The line containing "Dismiss the project created alert" marks where to begin; quote it and every line after it through the end of the data, exactly as written.

DATA EXTRACT START

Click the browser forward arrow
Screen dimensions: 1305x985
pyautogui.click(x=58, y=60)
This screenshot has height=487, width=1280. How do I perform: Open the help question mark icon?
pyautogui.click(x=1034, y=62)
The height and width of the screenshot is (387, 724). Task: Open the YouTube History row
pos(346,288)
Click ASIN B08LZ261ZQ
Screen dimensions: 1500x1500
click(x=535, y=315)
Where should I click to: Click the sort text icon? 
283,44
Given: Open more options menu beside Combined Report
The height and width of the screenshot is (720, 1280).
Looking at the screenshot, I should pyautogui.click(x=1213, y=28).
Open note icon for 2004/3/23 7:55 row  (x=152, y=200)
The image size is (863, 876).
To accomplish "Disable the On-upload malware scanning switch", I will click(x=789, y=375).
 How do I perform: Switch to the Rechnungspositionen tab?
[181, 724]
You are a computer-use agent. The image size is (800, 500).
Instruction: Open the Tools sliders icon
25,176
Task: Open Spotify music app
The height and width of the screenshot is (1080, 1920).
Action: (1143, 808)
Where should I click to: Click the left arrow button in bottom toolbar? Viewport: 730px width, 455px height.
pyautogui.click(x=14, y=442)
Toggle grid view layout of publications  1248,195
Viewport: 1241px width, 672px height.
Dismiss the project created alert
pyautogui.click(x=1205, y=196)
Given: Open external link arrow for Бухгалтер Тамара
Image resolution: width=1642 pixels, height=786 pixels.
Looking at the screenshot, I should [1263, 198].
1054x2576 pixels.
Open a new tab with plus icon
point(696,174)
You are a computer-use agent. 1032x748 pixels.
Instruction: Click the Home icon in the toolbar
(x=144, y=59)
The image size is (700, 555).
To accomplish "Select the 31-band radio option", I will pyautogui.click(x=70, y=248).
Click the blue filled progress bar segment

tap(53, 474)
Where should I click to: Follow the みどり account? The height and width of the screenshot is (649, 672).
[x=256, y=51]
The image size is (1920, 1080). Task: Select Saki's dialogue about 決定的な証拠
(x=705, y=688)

DATA EXTRACT END

* YOUR SOLUTION *
Dismiss the project created alert
pyautogui.click(x=1205, y=196)
Given: Open external link arrow for Бухгалтер Тамара
Image resolution: width=1642 pixels, height=786 pixels.
Looking at the screenshot, I should [1263, 198].
1054x2576 pixels.
Open a new tab with plus icon
point(696,174)
You are a computer-use agent. 1032x748 pixels.
Instruction: Click the Home icon in the toolbar
(x=144, y=59)
The image size is (700, 555).
To accomplish "Select the 31-band radio option", I will pyautogui.click(x=70, y=248).
Click the blue filled progress bar segment

tap(53, 474)
Where should I click to: Follow the みどり account? The height and width of the screenshot is (649, 672).
[x=256, y=51]
The image size is (1920, 1080). Task: Select Saki's dialogue about 決定的な証拠
(x=705, y=688)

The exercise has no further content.